[What is needed]:
Scan the records below for the line containing "Task: Click the size 41 row label" and the line containing "Screen dimensions: 1541x993". Copy both, plus every line between, exactly.

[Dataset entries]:

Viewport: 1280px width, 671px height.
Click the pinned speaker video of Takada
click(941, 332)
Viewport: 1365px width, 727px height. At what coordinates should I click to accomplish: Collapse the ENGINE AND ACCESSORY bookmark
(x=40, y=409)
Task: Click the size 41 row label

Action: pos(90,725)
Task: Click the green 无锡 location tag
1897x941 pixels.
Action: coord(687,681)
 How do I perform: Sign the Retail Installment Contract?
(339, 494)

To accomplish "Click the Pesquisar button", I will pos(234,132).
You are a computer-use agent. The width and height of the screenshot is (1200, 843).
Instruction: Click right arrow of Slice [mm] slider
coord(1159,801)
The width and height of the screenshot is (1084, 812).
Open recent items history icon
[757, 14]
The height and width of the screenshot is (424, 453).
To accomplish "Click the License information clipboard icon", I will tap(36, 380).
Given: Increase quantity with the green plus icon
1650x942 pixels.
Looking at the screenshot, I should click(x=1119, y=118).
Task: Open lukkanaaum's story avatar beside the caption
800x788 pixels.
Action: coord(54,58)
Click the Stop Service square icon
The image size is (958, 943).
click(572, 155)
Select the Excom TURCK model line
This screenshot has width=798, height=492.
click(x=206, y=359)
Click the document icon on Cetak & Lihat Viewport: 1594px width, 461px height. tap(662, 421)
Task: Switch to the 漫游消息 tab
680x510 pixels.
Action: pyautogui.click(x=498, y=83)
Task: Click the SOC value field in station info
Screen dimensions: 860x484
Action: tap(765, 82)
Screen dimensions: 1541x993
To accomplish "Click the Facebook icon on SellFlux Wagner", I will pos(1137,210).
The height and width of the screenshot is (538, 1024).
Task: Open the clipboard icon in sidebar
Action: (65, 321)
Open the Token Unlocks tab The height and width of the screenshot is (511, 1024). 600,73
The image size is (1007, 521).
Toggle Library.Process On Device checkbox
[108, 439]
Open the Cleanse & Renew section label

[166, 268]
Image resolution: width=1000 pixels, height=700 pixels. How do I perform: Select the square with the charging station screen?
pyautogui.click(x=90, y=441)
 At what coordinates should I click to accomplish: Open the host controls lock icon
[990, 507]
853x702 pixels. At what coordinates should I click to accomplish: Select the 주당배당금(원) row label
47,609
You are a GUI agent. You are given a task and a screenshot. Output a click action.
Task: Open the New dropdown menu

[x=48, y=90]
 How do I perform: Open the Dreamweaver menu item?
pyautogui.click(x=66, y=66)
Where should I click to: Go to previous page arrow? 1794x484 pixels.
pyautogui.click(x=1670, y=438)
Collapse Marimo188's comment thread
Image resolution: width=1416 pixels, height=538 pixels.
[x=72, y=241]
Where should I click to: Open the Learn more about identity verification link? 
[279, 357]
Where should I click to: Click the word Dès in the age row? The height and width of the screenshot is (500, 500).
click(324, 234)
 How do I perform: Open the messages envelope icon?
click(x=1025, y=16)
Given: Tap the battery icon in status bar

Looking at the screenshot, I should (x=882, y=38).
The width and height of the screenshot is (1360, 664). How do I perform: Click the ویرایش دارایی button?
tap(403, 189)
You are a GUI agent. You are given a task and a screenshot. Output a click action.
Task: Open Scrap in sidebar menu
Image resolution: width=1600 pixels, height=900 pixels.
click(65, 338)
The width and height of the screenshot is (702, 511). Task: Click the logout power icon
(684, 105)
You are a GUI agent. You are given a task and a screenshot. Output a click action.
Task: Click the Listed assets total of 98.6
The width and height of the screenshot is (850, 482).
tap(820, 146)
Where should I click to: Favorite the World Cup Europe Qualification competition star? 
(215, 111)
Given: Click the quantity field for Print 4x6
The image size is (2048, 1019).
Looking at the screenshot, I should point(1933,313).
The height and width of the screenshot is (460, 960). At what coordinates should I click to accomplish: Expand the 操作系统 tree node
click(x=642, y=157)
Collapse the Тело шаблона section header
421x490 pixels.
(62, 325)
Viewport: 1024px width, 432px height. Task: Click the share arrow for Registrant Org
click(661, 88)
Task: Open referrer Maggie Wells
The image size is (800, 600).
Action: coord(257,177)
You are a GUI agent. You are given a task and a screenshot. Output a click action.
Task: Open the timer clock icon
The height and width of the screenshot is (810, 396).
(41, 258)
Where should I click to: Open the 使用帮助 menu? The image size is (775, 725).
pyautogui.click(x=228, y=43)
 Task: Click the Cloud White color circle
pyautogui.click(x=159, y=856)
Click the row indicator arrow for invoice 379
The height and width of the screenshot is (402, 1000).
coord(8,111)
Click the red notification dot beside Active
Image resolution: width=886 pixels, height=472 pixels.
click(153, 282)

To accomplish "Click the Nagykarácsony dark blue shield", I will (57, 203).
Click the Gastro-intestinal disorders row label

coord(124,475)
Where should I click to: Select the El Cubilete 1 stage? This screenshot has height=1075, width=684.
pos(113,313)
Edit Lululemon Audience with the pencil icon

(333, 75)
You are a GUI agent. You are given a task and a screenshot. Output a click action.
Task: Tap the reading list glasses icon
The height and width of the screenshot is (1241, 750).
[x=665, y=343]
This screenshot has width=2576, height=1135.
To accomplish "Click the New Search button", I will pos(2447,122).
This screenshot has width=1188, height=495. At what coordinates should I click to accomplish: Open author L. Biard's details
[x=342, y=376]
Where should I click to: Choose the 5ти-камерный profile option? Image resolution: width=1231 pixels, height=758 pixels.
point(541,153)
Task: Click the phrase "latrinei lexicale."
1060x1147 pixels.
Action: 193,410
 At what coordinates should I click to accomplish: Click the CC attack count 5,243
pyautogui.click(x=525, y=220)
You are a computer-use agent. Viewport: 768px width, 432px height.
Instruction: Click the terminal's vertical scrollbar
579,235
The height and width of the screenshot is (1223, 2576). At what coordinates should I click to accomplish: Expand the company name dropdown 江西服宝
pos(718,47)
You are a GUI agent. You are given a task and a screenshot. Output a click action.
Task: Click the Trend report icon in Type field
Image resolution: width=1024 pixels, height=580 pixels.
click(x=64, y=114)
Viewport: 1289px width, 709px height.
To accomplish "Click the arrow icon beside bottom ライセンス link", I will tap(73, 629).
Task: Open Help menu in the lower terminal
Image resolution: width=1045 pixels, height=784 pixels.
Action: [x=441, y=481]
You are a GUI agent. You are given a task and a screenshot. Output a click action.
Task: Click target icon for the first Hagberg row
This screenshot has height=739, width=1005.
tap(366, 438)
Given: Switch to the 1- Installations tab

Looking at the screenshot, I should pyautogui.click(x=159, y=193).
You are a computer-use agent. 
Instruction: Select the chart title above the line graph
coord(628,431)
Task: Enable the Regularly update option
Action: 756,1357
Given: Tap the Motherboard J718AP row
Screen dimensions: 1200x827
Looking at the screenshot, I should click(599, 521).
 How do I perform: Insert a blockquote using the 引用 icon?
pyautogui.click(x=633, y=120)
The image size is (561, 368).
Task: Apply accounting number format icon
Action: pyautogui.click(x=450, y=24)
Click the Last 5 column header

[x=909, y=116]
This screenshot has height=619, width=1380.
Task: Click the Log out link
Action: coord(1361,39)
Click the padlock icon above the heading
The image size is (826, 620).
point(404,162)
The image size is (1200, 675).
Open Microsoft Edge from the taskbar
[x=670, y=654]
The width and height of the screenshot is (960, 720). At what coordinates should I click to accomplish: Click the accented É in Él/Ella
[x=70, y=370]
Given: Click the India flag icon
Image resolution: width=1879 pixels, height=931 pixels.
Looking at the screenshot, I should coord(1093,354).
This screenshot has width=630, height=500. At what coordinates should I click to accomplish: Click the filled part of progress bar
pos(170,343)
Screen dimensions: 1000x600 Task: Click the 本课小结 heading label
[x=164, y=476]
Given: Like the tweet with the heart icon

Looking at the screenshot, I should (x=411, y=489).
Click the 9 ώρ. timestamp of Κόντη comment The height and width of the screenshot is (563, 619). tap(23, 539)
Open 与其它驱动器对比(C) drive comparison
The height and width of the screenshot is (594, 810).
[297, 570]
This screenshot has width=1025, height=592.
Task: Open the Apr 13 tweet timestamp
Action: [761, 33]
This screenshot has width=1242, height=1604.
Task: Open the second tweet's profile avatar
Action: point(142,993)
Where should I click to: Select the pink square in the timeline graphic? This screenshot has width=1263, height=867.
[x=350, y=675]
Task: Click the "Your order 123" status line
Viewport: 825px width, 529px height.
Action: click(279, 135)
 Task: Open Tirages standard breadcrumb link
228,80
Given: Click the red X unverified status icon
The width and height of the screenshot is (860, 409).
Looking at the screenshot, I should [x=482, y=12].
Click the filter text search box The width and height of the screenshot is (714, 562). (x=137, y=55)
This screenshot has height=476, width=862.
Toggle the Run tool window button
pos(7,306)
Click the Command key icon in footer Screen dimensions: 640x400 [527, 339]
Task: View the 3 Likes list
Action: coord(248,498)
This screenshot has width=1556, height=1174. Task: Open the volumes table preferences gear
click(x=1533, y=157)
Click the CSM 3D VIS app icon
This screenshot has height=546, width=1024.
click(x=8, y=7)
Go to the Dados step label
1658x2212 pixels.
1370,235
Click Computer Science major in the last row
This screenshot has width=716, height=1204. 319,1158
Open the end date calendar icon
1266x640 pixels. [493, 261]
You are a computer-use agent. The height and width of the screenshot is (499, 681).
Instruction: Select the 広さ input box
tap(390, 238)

[Task output]:
Task: Click the size 41 row label

Action: pos(90,725)
Task: Click the green 无锡 location tag
1897x941 pixels.
Action: coord(687,681)
 How do I perform: Sign the Retail Installment Contract?
(339, 494)

To accomplish "Click the Pesquisar button", I will pos(234,132).
You are a computer-use agent. The width and height of the screenshot is (1200, 843).
Instruction: Click right arrow of Slice [mm] slider
coord(1159,801)
The width and height of the screenshot is (1084, 812).
Open recent items history icon
[757, 14]
The height and width of the screenshot is (424, 453).
To accomplish "Click the License information clipboard icon", I will tap(36, 380).
Given: Increase quantity with the green plus icon
1650x942 pixels.
Looking at the screenshot, I should click(x=1119, y=118).
Task: Open lukkanaaum's story avatar beside the caption
800x788 pixels.
Action: coord(54,58)
Click the Stop Service square icon
The image size is (958, 943).
click(572, 155)
Select the Excom TURCK model line
This screenshot has width=798, height=492.
click(x=206, y=359)
Click the document icon on Cetak & Lihat Viewport: 1594px width, 461px height. tap(662, 421)
Task: Switch to the 漫游消息 tab
680x510 pixels.
Action: pyautogui.click(x=498, y=83)
Task: Click the SOC value field in station info
Screen dimensions: 860x484
Action: tap(765, 82)
Screen dimensions: 1541x993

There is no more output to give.